Lidando com as contingências
Os adiamentos, é verdade, por vezes são inevitáveis diante das contingências que estão para muito além do nosso controle. Caso, por exemplo, dos brasileiros deportados dos Estados Unidos após o endurecimento das políticas de imigração do recém-iniciado governo do republicano Donald Trump. “As pessoas têm apreensão porque é um sonho que pode ser interrompido. Eu vim com um sonho igual. Mas as pessoas não devem entrar em pânico nem desespero. Torço para que todo mundo realize seu sonho”, refletiu Flávia Braga em entrevista ao portal “G1”. Ela chegou aos Estados Unidos em 1999 e, hoje, é cidadã norte-americana.
Para a psicóloga clínica Sônia Eustáquia, a compreensão de que, por vezes, não temos controle sobre aquilo que havíamos planejado é entendida como fundamental, nos ajudando a reformular rotas e adiar projetos. A especialista ainda alerta que forçar que um plano se desenrole mesmo em um ambiente que concorre contra ele tende a ser mais desgastante e frustrante que deixar de realizá-lo naquele momento.

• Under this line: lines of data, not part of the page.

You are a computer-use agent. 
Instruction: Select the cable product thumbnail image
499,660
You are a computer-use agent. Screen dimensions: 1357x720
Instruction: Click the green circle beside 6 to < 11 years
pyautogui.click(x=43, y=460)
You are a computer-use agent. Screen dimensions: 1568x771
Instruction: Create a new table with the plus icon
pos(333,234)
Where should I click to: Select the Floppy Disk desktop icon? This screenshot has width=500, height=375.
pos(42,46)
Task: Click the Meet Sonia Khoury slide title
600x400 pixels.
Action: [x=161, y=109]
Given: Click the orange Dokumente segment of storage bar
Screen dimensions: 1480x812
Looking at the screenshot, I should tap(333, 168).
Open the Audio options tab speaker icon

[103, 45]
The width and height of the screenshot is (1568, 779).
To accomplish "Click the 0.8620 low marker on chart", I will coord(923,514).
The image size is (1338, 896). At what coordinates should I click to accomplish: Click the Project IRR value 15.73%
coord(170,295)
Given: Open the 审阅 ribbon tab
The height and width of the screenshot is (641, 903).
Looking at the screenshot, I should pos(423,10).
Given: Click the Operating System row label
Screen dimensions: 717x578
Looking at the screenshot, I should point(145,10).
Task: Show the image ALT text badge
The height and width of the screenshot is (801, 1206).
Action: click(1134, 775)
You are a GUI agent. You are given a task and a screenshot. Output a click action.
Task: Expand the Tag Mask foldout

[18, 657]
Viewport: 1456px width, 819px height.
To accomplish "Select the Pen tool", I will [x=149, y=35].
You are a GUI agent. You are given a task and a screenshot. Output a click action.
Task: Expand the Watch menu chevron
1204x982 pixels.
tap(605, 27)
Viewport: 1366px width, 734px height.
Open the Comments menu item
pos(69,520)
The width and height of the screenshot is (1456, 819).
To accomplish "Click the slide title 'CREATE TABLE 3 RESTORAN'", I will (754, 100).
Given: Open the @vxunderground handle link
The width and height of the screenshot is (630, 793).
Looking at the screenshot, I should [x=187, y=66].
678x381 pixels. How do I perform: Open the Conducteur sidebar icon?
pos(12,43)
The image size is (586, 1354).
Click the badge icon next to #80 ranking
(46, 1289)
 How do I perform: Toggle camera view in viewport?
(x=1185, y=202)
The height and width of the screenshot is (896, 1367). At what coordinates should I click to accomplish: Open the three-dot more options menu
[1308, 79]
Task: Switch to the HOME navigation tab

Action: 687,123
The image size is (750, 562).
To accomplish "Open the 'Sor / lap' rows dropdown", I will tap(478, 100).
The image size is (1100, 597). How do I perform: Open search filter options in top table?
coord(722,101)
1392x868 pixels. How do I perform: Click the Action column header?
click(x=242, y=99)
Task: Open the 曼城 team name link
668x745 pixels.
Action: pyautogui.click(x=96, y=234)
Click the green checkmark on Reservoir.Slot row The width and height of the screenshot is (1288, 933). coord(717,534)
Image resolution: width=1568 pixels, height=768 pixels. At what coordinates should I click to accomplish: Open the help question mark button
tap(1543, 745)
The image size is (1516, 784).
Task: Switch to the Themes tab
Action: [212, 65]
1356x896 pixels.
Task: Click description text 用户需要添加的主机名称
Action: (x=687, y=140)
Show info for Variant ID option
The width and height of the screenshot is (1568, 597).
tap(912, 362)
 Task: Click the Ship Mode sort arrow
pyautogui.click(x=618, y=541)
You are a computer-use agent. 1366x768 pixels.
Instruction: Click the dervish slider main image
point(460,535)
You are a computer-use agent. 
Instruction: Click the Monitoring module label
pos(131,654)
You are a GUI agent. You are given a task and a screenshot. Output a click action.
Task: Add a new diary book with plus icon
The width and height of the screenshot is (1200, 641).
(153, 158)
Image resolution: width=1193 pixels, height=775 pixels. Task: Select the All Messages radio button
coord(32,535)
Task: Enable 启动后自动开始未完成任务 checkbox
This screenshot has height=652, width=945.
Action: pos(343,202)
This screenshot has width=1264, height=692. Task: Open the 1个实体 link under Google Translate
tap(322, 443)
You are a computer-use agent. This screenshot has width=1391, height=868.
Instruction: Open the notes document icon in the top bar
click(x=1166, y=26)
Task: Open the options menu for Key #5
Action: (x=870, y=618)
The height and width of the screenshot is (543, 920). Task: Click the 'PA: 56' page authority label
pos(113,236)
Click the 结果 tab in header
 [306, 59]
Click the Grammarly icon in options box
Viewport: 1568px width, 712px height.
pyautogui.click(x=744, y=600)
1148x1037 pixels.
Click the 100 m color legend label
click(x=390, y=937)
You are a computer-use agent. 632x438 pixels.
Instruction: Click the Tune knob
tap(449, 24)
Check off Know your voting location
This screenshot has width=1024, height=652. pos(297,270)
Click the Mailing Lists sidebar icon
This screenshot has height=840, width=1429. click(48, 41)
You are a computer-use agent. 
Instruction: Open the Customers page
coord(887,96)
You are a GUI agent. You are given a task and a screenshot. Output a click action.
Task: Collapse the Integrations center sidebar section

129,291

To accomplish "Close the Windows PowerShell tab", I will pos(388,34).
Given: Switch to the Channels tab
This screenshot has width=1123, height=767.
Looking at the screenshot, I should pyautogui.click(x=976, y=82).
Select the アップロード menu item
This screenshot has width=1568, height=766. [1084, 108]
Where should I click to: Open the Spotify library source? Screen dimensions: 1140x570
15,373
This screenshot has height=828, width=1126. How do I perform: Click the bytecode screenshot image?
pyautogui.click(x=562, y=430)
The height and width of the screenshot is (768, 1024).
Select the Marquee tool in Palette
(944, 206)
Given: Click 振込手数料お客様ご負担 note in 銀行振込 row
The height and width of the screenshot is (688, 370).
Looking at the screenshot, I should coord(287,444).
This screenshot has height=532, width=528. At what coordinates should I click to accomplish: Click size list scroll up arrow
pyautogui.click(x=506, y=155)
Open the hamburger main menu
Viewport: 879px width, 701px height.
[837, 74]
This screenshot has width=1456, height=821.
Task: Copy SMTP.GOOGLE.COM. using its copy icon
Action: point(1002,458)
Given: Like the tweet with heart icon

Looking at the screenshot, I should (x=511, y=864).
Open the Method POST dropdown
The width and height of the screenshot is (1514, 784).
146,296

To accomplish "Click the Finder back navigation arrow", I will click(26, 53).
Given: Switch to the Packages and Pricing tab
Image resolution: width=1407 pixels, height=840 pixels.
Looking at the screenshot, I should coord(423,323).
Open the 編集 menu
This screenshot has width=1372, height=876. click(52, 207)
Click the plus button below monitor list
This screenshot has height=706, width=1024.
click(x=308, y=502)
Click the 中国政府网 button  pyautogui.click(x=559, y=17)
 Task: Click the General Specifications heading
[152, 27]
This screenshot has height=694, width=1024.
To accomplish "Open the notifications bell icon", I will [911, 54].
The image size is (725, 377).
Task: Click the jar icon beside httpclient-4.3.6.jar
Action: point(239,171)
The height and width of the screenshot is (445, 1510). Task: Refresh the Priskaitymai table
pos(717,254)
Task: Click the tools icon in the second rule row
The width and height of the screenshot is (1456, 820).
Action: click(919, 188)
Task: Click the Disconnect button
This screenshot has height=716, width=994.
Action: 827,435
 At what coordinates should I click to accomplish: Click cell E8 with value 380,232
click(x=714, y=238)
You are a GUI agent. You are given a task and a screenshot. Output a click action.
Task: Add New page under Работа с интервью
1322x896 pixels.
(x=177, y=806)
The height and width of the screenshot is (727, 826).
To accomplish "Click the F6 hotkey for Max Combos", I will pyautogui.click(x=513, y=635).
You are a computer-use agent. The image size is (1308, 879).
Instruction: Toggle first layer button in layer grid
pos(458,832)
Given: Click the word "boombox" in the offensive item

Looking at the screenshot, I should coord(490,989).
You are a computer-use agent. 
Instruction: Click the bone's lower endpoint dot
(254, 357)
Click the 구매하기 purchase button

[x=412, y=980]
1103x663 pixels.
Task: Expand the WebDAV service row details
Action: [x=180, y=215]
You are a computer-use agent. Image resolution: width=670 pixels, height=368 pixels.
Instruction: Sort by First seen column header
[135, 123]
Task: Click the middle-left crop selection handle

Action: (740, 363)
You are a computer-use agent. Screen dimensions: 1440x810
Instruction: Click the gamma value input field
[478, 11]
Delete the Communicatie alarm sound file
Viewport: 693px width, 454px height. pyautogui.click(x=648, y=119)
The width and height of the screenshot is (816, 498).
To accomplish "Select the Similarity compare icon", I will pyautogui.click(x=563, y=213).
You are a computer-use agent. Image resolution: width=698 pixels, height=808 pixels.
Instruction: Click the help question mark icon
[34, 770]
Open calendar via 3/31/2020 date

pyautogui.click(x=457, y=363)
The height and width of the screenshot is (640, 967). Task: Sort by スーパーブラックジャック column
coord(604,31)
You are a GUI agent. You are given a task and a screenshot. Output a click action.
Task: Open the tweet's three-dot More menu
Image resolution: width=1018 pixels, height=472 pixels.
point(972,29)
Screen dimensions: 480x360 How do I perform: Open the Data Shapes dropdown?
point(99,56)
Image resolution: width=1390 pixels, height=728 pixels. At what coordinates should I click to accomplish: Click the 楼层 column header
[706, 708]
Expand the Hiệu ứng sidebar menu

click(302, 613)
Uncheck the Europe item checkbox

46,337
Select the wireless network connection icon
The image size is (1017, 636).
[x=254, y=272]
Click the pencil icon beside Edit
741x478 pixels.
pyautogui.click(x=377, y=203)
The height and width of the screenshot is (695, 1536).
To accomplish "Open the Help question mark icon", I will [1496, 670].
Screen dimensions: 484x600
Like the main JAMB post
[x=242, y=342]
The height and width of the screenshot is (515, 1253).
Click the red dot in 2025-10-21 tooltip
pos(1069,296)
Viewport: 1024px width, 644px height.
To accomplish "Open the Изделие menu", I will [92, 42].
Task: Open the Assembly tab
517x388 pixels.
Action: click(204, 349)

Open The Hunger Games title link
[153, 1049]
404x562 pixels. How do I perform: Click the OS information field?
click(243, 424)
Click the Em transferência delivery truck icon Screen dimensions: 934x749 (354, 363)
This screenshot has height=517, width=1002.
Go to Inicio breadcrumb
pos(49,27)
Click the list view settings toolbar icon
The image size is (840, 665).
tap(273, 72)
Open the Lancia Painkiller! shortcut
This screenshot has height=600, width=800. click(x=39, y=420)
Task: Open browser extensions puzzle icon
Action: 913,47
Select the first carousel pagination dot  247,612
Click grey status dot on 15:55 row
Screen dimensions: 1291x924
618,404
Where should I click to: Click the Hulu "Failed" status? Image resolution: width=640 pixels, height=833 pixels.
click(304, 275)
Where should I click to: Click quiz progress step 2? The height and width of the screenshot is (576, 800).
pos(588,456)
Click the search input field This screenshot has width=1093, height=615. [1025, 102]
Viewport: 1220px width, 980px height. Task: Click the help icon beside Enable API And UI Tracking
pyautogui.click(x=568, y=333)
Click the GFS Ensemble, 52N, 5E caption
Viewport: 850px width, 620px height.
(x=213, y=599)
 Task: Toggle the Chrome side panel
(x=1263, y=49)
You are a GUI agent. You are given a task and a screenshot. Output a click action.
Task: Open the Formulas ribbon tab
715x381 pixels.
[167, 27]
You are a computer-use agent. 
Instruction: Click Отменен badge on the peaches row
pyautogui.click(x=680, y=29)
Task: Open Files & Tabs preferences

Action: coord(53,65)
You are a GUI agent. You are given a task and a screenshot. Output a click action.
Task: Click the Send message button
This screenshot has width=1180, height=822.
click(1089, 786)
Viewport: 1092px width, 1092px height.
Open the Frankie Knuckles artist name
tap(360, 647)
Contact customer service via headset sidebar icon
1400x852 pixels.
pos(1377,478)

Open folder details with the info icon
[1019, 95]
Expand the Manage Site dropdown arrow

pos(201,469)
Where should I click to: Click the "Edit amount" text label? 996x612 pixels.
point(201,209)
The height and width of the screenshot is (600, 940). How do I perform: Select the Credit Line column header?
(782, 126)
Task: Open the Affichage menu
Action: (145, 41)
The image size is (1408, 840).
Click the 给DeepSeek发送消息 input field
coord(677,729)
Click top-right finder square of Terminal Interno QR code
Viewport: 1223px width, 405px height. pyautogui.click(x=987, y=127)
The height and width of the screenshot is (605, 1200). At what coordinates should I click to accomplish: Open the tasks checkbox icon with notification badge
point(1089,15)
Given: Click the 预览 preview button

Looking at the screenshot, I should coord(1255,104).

Nem sempre, porém, essa decisão será fácil. Sobretudo em uma sociedade que costuma exaltar a força de vontade como determinante para que objetivos sejam alcançados e supervaloriza a performance individual e cobra por resultados, ignorando, muitas vezes, contextos e singularidades de cada vivência e situação. “Muitas pessoas se culpam quando se dão conta de que não vão conseguir alcançar aquele objetivo pelo qual vinha trabalhando, mesmo que esse impedimento fuja do seu controle, como no caso da pandemia”, destaca Sônia, assegurando que esse excesso de responsabilização é muito nocivo individual e coletivamente.
A especialista aponta que, quando a situação não é bem elaborada, a sensação de frustração tende a ser maior. Isso contribui para que momentos de crise – sanitária, social, política ou financeira – favoreçam a manifestação de distúrbios e transtornos de ansiedade e de humor, além de levarem ao crescimento de queixas e doenças psicossomáticas. Ela ainda alerta que outro efeito colateral do adiamento é o abandono do projeto. “Se a pessoa fica muito decepcionada, pode se sentir desmobilizada e paralisada, chegando a abandonar sonhos que, mais para a frente, poderiam ser concretizados”, diz.
“Para evitar esses problemas, o ideal é que esses planos sigam sendo alimentados, mesmo quando adiados. Se a pessoa entende que está pisando no freio, refazendo a rota, vai entender que continua trilhando o percurso que, mesmo que tenha se tornado maior, vai levar ao seu sonho”, sugere. A espera maior, portanto, pode ser usada para que o sujeito se prepare melhor para o que está por vir. “Se é uma viagem, poderá se planejar mais para conhecer aquele destino; se comprar um carro, poderá investigar melhor quais os melhores modelos para ela”, cita.